▸ STUDY MATERIAL
===
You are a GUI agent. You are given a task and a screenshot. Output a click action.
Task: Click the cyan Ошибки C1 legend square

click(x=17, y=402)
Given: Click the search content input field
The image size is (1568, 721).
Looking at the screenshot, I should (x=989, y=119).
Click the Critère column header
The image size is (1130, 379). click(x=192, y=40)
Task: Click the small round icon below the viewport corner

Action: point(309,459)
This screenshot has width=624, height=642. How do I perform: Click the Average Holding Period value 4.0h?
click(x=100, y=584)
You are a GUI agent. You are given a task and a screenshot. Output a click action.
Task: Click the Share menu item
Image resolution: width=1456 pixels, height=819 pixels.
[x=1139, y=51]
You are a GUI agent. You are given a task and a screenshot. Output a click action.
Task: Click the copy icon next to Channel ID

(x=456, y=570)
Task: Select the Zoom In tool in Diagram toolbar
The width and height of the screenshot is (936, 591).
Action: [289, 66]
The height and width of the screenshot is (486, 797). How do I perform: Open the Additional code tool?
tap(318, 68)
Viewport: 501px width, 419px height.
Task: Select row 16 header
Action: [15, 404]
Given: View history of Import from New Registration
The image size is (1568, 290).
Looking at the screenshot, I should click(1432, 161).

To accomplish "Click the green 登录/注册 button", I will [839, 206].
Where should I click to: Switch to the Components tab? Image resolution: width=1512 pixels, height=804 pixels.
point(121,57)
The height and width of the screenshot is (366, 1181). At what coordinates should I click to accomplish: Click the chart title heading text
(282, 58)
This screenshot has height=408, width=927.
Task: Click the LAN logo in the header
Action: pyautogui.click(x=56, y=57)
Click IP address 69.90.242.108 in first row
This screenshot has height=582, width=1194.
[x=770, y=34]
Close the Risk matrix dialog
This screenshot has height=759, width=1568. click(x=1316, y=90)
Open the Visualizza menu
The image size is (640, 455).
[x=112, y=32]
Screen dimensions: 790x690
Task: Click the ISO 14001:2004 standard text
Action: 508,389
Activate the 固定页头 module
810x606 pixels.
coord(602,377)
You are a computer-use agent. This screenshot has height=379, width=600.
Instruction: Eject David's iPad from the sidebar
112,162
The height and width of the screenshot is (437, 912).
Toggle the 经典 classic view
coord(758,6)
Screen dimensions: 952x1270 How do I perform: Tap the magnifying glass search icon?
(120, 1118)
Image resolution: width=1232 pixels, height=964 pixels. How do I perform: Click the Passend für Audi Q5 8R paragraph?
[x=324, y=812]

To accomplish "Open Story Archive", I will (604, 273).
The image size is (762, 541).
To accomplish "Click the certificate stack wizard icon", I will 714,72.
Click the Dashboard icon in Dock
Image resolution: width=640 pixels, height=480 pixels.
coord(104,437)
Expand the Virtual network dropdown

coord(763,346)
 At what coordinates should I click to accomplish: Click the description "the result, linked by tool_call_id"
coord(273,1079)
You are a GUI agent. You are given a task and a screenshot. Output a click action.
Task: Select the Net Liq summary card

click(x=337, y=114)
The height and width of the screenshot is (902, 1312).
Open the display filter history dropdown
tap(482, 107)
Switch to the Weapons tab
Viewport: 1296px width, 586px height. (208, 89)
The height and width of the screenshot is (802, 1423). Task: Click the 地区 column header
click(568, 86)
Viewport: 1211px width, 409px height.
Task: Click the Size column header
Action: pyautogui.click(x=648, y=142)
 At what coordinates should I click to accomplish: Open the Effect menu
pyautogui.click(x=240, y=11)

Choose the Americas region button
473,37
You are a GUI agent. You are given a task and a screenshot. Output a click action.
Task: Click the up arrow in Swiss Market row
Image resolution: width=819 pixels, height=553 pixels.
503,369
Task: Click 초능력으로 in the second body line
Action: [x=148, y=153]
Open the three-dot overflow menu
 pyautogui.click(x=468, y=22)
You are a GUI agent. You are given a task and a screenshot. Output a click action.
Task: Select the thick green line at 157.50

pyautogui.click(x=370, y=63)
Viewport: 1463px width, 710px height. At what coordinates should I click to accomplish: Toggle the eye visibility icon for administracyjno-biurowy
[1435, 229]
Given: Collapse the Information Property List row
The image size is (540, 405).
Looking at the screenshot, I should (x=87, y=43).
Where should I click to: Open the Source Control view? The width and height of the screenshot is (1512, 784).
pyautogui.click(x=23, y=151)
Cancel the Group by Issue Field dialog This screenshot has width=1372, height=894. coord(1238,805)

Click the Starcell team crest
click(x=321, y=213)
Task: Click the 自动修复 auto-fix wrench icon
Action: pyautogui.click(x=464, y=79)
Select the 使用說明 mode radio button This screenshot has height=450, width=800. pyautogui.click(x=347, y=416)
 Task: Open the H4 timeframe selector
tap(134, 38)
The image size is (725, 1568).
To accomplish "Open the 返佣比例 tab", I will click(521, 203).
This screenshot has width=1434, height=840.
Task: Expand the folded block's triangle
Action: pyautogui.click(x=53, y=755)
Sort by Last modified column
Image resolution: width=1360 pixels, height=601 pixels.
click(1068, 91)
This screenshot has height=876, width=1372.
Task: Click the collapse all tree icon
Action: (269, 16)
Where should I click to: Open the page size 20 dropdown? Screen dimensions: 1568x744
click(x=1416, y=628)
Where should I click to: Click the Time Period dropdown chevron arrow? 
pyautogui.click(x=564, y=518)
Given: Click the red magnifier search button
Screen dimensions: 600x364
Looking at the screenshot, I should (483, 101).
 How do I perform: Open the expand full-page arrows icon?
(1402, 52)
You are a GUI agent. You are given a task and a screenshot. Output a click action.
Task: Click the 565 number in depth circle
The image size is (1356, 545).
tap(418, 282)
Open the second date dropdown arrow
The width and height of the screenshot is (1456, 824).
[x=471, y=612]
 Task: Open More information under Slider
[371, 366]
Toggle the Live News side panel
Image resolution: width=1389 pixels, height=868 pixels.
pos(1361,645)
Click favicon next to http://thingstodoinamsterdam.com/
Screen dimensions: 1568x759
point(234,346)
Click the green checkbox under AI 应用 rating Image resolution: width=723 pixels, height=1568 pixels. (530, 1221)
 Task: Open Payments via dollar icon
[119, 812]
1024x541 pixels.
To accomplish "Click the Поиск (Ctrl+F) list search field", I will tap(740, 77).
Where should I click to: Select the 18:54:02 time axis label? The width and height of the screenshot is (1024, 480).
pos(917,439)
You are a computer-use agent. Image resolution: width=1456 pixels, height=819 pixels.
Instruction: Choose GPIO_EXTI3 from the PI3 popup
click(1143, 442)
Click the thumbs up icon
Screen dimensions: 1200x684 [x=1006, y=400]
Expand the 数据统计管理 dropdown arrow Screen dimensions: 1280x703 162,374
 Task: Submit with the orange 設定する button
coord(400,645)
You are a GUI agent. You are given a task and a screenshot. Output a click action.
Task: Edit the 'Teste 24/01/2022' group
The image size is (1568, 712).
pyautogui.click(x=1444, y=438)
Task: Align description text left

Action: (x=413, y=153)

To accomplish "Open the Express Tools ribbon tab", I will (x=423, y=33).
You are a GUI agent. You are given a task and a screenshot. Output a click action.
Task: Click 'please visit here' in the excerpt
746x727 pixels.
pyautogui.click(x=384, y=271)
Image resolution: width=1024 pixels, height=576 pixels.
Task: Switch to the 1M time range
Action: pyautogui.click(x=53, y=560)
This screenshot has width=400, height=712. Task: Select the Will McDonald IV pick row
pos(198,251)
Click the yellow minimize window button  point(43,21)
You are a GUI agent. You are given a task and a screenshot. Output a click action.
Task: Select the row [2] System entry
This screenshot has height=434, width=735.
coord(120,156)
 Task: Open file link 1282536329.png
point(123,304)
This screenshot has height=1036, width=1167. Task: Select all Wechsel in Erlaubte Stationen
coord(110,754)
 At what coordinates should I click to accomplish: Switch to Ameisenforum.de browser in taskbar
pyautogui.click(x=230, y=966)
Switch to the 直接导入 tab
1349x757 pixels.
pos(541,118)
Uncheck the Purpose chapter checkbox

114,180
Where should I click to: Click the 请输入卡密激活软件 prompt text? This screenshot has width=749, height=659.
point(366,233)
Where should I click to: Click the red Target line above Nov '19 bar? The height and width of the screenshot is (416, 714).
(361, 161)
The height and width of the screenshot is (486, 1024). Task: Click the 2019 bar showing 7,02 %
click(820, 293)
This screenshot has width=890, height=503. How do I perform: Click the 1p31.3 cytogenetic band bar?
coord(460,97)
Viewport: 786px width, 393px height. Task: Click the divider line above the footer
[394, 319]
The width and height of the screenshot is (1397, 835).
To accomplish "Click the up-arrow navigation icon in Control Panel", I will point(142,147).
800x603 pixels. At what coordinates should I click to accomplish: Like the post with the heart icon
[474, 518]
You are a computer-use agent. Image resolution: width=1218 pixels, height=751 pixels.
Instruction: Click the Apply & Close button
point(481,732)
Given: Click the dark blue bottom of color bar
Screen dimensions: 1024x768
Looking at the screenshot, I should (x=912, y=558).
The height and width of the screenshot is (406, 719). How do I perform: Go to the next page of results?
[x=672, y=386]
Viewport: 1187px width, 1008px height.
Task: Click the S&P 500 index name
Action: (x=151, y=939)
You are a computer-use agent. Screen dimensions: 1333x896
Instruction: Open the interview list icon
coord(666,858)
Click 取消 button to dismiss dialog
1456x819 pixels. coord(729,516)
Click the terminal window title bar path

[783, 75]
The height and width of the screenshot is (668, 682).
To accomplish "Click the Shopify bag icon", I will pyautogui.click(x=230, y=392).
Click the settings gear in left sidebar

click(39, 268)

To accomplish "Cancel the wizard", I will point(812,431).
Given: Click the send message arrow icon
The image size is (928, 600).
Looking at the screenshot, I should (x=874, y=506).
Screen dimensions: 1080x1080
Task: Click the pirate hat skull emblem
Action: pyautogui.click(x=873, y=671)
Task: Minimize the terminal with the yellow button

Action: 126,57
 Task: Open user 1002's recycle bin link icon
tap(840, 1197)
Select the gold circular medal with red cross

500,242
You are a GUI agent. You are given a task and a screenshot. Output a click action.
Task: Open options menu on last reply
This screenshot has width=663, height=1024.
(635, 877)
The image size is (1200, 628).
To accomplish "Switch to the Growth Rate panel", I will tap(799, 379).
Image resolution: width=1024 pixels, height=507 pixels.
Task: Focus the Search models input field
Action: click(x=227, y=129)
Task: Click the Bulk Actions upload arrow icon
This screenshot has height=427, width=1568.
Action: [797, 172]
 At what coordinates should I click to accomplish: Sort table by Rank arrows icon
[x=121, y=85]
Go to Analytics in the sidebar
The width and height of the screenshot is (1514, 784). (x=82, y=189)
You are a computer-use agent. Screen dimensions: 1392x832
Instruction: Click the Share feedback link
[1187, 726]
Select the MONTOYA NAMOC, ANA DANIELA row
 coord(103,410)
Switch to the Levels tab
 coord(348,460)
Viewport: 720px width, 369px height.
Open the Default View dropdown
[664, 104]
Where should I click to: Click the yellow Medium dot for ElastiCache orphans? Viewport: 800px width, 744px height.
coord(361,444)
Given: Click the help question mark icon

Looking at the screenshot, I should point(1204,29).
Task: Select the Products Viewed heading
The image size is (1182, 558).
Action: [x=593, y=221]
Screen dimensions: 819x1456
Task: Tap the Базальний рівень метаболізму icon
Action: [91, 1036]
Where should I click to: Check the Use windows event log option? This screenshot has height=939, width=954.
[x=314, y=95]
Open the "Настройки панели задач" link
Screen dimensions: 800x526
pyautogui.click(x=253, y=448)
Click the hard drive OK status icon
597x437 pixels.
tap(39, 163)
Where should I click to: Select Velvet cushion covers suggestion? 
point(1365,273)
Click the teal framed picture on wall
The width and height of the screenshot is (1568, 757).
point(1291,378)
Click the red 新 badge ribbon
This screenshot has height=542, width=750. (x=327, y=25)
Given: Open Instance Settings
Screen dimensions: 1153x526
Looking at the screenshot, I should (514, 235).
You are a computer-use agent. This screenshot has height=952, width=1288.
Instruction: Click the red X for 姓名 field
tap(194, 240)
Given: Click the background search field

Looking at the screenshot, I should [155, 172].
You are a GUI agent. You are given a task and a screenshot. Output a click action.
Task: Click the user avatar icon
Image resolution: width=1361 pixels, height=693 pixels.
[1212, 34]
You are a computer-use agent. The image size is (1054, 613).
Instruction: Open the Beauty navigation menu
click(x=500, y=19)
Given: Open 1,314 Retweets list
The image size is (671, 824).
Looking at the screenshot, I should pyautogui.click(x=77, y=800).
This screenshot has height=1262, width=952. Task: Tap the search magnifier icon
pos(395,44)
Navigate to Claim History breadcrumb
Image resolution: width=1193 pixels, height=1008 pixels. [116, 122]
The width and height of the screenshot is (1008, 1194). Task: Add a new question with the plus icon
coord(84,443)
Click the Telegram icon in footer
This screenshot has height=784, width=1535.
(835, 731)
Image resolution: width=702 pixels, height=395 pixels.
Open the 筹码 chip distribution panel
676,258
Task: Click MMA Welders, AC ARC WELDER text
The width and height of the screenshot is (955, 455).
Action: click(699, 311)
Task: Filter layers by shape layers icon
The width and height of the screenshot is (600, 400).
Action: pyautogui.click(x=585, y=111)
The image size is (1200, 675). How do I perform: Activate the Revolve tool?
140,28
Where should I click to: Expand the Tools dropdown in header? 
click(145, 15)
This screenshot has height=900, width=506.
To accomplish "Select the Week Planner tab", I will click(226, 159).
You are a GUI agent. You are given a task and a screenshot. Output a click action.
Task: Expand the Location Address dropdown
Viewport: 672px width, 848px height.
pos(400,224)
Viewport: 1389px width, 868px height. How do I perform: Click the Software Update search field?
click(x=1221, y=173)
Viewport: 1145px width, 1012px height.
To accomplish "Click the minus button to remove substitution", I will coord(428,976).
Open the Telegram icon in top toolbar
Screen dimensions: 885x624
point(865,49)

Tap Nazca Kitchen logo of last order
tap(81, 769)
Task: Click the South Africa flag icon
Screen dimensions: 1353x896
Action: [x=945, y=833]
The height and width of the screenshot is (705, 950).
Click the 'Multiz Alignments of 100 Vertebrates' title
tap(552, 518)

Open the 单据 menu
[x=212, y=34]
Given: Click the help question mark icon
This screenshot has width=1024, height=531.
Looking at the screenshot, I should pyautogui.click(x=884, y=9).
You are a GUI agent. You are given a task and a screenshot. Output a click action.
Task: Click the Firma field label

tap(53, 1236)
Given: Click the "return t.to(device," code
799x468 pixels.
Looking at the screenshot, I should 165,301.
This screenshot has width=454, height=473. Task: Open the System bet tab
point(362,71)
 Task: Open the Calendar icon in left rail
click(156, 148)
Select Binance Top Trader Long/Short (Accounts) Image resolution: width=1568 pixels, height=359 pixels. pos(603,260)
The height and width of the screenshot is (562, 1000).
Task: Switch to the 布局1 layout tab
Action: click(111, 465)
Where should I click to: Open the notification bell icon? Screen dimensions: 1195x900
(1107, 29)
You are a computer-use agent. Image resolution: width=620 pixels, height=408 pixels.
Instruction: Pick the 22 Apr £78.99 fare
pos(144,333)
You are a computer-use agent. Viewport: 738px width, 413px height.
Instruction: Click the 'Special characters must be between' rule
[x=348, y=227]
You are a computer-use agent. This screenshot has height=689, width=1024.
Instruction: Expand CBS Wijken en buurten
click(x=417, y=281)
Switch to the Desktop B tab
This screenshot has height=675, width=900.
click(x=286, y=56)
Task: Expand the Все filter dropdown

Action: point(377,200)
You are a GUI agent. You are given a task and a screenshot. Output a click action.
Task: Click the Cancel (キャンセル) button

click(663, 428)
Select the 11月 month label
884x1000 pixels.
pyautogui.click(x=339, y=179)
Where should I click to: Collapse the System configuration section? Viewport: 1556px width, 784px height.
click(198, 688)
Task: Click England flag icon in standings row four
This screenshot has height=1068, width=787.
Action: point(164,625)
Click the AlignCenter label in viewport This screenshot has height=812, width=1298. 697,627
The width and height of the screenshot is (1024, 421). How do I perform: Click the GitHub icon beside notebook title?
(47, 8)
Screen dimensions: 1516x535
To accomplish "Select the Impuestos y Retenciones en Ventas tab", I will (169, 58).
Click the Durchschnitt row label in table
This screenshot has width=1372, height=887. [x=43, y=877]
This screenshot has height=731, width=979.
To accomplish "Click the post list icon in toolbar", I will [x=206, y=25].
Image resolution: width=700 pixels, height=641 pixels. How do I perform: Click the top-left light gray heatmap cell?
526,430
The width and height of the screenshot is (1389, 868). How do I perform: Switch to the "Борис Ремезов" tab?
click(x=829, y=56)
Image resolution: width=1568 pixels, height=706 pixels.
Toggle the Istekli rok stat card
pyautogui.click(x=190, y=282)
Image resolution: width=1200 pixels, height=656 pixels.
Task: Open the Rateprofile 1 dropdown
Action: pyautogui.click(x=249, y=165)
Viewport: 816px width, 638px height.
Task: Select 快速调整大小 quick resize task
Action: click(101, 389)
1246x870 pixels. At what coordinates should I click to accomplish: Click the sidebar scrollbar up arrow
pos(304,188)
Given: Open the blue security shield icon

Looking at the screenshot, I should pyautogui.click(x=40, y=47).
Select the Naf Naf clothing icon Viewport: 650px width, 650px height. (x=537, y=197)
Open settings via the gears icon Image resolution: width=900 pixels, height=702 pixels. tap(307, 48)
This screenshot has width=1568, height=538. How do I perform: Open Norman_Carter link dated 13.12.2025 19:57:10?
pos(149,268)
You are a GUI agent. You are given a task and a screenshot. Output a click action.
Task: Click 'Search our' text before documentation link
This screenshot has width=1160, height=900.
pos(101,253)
===
▸ EXERCISE BRIEF
Filter the listing above so that only lines holding the word "computer" remain, and report those lines.

▸ SOLUTION TO THIS EXERCISE
You are a computer-use agent. This screenshot has height=379, width=600.
You are a computer-use agent. Image resolution: width=1456 pixels, height=819 pixels.
You are a computer-use agent. Image resolution: width=1218 pixels, height=751 pixels.
You are a computer-use agent. Screen dimensions: 1333x896
You are a computer-use agent. Screen dimensions: 1392x832
You are a computer-use agent. This screenshot has height=952, width=1288.
You are a computer-use agent. The image size is (1054, 613).
You are a computer-use agent. Image resolution: width=620 pixels, height=408 pixels.
You are a computer-use agent. Viewport: 738px width, 413px height.
You are a computer-use agent. This screenshot has height=689, width=1024.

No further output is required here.